Project: MycalCOFI

The MycalCOFI dataset is a variation of the CalCOFI (California Cooperative Oceanic Fisheries Investigations) dataset, which contains oceanographic measurements collected off the coast of California from 1949 to 2016.

Each sample includes the date and geographic position (latitude and longitude) of the measurement, the depth, the water temperature, and the salinity. From these original variables, additional features have been derived with oceanographic significance: an approximation of water density, the season of the year, the approximate distance to the Californian coastline, and a coastal upwelling index.

The target variable is the water mass, a category that classifies each sample into four types: Pacific Subtropical (warm and saline waters from the south), Pacific Subarctic (cold and less saline waters from the north), Upwelling (coastal upwelling, characterized by cold and less saline waters), and Deep Water (cold and saline waters). This classification is based on temperature and salinity values following the classical T-S diagram from physical oceanography.

Download dataset

Data Preparation:

Load mycalcofi_train.csv and mycalcofi_test.csv and perform an initial exploration of the training dataset.
Data normalization.

Classifiers with scikit-learn:

Use at least three of the classifiers seen in block 1. One of them must be xGBoost.
For each classifier. Find the best hyperparameter configuration automatically using GridSearchCV with k-folding on the training set. Evaluate the best model obtained on the test set.
See if you can obtain best results removing or transforming features.
Discuss the evaluation metrics.

MLP with scikit-learn

Implement an MLPClassifier and find the best hyperparameter configuration (architecture) using Grid Search.
Evaluate the best model on the test set.

MLP with PyTorch

Implement an MLP equivalent to scikit-learn using nn.Sequential.
Train the model and save the weights.
Generate an independent block of code that loads the saved model and evaluates the test set without retraining.

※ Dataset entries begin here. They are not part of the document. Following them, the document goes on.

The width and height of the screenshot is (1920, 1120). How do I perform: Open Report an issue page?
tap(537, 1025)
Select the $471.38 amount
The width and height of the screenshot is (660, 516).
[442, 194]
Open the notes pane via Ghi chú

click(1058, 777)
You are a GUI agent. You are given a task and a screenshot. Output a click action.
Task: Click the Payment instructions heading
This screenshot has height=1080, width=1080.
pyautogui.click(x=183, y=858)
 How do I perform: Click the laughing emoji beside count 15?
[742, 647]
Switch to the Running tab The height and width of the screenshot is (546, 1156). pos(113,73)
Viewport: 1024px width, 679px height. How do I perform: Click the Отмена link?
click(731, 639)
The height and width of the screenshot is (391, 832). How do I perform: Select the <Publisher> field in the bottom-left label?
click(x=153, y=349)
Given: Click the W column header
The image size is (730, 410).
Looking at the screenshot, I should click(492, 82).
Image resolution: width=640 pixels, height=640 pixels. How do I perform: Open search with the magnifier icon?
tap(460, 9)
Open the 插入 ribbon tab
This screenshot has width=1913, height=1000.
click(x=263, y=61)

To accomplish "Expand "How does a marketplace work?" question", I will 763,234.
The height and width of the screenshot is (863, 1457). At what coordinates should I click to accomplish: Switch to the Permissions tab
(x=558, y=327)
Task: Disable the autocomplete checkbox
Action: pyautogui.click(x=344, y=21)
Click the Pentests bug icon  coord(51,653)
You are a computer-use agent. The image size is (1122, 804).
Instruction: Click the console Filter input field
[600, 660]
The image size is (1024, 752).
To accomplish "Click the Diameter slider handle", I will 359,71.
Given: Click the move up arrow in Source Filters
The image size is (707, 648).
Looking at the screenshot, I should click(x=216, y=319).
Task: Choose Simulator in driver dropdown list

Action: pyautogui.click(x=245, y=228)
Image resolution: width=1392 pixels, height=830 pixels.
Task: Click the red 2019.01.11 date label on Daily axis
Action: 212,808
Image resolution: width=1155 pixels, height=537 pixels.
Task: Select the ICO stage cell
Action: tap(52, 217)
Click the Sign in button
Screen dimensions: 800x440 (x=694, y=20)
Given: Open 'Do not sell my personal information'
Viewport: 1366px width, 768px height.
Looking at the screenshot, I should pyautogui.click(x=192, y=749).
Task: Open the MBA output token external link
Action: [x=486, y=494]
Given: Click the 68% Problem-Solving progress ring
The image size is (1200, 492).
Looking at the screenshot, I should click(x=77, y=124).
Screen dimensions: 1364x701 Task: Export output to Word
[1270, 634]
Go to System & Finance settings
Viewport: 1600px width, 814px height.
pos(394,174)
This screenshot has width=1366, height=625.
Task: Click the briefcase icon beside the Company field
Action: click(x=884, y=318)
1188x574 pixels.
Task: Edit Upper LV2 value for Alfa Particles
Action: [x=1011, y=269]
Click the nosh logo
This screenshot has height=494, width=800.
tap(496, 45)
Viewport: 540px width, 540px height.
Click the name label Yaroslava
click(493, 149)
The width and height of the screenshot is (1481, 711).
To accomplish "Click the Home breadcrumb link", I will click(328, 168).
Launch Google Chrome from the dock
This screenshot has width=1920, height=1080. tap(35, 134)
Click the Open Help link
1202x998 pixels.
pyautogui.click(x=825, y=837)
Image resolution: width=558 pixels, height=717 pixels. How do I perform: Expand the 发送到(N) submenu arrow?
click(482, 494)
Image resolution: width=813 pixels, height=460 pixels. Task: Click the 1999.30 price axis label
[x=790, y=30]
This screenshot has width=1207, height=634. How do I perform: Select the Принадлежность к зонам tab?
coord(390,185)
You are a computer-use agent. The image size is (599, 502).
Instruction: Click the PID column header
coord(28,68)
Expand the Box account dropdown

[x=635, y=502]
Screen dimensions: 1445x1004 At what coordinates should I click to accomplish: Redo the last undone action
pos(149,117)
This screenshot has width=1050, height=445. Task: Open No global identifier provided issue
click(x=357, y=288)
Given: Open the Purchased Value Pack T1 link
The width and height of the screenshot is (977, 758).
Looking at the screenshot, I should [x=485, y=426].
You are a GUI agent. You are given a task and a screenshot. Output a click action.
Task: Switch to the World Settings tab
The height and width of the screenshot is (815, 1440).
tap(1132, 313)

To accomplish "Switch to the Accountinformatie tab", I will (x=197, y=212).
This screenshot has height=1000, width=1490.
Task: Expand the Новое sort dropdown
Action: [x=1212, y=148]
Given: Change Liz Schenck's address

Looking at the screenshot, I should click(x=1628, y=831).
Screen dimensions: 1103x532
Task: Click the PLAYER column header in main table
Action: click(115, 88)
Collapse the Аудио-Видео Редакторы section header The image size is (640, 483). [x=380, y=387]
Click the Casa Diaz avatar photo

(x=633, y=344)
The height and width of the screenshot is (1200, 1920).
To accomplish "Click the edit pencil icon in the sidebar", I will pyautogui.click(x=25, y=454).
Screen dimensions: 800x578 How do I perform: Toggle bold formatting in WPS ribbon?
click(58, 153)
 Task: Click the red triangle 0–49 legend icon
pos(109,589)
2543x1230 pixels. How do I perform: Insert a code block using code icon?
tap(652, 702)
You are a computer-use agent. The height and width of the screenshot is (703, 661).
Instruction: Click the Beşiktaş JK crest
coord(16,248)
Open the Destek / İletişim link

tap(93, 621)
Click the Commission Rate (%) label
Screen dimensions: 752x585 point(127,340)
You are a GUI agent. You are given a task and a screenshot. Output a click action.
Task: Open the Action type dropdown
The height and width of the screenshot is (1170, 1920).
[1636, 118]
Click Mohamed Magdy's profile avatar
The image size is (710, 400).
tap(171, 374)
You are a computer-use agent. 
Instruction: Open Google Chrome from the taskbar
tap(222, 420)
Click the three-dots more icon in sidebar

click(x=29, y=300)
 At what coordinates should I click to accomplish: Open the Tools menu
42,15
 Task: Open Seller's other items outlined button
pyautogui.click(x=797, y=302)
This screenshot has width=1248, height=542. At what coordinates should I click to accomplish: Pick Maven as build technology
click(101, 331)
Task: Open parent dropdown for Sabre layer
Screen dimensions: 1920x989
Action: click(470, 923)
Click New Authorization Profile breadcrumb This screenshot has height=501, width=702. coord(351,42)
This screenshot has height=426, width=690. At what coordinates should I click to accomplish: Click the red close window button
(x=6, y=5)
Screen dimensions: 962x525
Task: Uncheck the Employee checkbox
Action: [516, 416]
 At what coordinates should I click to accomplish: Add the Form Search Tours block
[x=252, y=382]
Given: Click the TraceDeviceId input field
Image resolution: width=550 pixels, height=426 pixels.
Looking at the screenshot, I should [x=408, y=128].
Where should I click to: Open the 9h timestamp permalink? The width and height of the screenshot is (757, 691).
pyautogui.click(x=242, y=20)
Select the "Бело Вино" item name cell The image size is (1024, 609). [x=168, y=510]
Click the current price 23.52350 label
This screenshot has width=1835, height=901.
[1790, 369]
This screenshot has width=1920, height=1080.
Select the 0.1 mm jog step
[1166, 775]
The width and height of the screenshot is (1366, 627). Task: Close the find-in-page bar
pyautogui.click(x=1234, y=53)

Comparison and Conclusions

Build a comparative table with metrics from all models (accuracy, precision, recall and F1-score)

Delivery

The project must be submitted as a Jupyter Notebook (.ipynb) file containing all the code, results, and markdown cells explaining each step and the decisions made. Additionally, a PDF export of the notebook must be included so that the results and visualisations are easily accessible without needing to run the code. Both files must be submitted together.